Author | : Cedric L Joseph |
Publisher | : Trafford Publishing |
Release Date | : 2008-11-17 |
ISBN 10 | : 9781426936487 |
Total Pages | : 538 pages |
Rating | : 4.4/5 (693 users) |
Download or read book Anglo-American Diplomacy and the Reopening of the Guyana-Venezuela Boundary Controversy, 1961-1966 written by Cedric L Joseph and published by Trafford Publishing. This book was released on 2008-11-17 with total page 538 pages. Available in PDF, EPUB and Kindle. Book excerpt: This book is about Anglo-American involvement in the reopening of the border controversy between Guyana, formerly British Guiana, and Venezuela. The dispute over the border commenced in the mid-nineteenth century when Venezuela asserted a claim to some two-thirds of the territory of the British colony. Great Britain’s refusal to refer the delimitation of the border to arbitration developed into a major crisis in Anglo-American affairs in 1895. The United States had assessed the issue as a major challenge to the Monroe Doctrine and it would provoke the two English-speaking powers close to military conflict. In 1899, an arbitral tribunal met in Paris and agreed unanimously on the boundary line between British Guiana and Venezuela. That boundary line has been universally accepted.
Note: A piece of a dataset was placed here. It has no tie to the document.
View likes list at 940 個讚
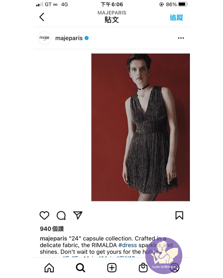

In 1962 at the height of the Cold War, Venezuela repudiated the award claiming that it was a “political deal”. Fidel Castro had assumed power in Cuba and there were anxieties about the spread of Communism in the Americas, particularly in British Guiana during the pre-independence premiership of Marxist oriented Cheddi Jagan. Cedric Joseph examines the primary documents relating to the diplomacy of the administrations of John F Kennedy, Lyndon Johnson and British Prime Minister Harold Macmillan. He explores their special relationships, sympathies and acute predisposition towards Venezuela that permitted the reopening of the boundary issue and ultimately sacrificed the territorial integrity of Guyana. He also establishes the collusion between Suriname’s claim to territory in Guyana and the Venezuelan claim.